Dauntless the slughorn …
to his lips he set.
Didn’t he?
No, alas, poor Browning did not realise that when fighting Scots sounded the slughorn as they charged the enemy, they were not blowing a musical instrument but shouting a war cry. From the Gaelic sluagh-ghairm, a word that also gave us ‘slogan’.
How reassuring it is that from Homer onwards, even the greatest make mistakes. I once had occasion to write, hesitantly, to the famous scholar David Knowles, to ask him exactly how many Roberts of Merton occurred in connection with Thomas Becket, the murdered archbishop. Dom David’s work spoke of two, but I thought I had found three. Yet how could I be right and he wrong? He sent me the kindest reply, saying that one’s sins do indeed find one out, and that three was the right count: a canon of Merton priory whom Thomas would have known when he went to school there, and then two successive priors, all three called Robert.

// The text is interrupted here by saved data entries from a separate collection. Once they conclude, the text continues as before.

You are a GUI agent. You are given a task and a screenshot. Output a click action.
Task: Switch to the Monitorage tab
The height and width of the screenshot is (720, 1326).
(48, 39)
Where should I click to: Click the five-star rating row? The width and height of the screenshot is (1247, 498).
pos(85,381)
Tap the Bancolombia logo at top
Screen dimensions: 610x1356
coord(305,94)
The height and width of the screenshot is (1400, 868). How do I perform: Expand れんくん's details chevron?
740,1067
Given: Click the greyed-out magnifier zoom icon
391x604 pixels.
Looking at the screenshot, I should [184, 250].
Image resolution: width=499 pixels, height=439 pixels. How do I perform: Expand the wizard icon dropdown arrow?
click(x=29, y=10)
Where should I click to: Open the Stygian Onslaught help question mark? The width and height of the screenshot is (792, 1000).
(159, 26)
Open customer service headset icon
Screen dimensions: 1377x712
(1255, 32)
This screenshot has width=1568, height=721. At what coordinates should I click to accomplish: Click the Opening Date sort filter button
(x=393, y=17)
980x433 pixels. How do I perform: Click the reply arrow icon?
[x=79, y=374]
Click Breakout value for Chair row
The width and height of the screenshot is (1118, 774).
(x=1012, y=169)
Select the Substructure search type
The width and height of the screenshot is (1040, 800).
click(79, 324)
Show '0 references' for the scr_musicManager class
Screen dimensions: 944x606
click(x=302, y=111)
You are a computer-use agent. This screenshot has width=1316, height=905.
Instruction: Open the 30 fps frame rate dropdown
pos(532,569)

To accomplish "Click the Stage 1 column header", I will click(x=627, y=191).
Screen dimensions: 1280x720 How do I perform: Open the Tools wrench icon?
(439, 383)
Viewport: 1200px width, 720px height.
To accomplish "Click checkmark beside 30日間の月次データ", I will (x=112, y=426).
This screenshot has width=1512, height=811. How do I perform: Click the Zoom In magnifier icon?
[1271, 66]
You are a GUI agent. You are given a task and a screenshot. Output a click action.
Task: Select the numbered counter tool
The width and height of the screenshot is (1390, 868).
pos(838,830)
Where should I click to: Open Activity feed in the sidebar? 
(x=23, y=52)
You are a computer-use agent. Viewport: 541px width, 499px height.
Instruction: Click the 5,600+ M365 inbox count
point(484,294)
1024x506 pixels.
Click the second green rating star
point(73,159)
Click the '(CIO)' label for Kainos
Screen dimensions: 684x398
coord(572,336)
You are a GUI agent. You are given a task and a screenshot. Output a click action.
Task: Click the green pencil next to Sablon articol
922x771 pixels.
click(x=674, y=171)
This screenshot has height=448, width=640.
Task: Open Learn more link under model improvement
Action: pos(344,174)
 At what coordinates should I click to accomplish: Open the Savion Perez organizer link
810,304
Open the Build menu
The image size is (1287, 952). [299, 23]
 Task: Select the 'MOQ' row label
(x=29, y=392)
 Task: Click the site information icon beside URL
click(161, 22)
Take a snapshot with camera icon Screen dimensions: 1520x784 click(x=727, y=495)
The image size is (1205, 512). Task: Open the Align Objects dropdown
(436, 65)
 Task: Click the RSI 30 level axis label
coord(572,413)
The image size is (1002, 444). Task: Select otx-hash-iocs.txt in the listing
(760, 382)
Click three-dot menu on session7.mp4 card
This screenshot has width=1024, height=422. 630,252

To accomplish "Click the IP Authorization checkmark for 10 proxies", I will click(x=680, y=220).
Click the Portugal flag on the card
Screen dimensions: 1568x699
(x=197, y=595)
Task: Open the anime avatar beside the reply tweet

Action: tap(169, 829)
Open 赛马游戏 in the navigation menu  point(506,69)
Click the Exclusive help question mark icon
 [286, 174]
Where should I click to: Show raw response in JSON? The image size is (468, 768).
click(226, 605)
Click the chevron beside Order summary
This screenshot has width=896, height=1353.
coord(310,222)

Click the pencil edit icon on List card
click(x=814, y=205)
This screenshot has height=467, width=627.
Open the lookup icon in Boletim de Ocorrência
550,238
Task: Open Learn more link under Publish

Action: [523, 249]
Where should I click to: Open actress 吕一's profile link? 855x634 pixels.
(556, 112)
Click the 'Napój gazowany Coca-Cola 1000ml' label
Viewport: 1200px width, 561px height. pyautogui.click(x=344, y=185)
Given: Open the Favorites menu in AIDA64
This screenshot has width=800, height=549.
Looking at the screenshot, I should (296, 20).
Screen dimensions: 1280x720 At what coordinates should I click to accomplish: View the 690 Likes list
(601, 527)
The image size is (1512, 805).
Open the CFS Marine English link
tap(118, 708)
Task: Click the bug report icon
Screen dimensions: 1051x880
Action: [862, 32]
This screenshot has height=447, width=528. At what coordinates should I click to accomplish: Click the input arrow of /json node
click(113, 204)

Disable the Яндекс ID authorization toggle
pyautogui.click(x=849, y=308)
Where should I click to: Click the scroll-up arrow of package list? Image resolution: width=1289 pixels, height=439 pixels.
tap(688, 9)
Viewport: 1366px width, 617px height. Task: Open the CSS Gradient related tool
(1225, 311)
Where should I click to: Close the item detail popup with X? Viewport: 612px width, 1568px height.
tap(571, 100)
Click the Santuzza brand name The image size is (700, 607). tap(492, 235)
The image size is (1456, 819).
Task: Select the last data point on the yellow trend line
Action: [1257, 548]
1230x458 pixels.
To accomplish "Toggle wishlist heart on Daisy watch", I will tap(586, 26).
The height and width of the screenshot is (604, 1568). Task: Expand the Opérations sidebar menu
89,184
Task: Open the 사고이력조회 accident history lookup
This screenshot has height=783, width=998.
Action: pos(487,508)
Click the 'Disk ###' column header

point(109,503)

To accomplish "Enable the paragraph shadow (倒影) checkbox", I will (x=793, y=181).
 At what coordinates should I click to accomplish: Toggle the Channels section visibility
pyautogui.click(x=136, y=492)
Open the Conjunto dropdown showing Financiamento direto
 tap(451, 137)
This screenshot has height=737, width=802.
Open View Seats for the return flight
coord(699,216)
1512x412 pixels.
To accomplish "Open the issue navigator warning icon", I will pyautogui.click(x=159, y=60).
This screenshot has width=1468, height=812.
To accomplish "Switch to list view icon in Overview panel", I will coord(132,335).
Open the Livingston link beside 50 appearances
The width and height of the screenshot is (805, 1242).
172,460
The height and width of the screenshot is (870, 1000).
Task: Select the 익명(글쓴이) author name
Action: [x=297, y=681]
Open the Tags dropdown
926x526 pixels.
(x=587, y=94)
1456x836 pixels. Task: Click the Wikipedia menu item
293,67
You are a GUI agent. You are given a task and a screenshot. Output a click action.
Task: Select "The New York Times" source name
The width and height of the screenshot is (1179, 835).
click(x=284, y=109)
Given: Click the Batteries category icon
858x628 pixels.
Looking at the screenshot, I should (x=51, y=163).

There is a mistake, too, in the bible of my student days, Godefroy, Godefroy himself, compiler of the Lexique de l’ancien français revered by us all. In the Journal d’un bourgeois de Paris, the author describes festivities in Paris during which a tightrope walker amused the crowds. Look at the manuscript and you’ll see that he is described as un homme despartise, and Godefroy gives ‘despartisé = déguisé’, that’s to say disguised, in fancy dress. But the mss do not use accents or apostrophes, and I think this man was not disguised but skilful, a man ‘d’espartise’, of expertise.
And then there’s the Roland. Towards the end of that glorious poem, laisse 192, coming at the start of a line and therefore often given a capital letter, is the word espaneliz. Write it with a capital and you think, Espaneliz, I wonder who he was? Scholars have used a lot of ink on this one. Myself, I feel sure that he wasn’t a person at all, if only for the reason that if he is, then he is the one and only character in the entire poem who enters it without a brief description. Turold (if he was Turold) takes care to establish identities, no one comes on stage bleak and naked like that. They are tall or fat or clever, curly haired, good with a battle axe, irresistible to women, heathen, christian, something. In the context here, people are coming ashore off boats, and I think that in some way espaneliz refers to where they were going – Spainwards. Viva España!
Then there's the Witch of Agnesi, bane of schoolchildren battling with conic sections. She is really nothing but a particular kind of curve, referred to by the learned Maria Gaetana Agnesi of Bologna university in the 18th century as a versaria, a turning, and merrily mistranslated by a Cambridge professor as something quite different, an avversaria, a wicked female, a witch. Whether he thought this was funny or whether his subconscious disliked the fact that the scholar he was dealing with was also a woman, who knows?
As for the crashing error in editorial understanding of a phrase in Chaucer’s description of his Knight, I think I had better keep quiet on that or no one will ever speak to me again.
Another error is one I am taking care not to mention - my own idiotic and unnecessary mistake on a page of the Parisian Journal. If ever anyone thinks of bringing out a reprint, there are half a dozen changes I’d like to make in this otherwise admirable book, and this one unforgivable howler.
Meanwhile the slughorn is a great comfort.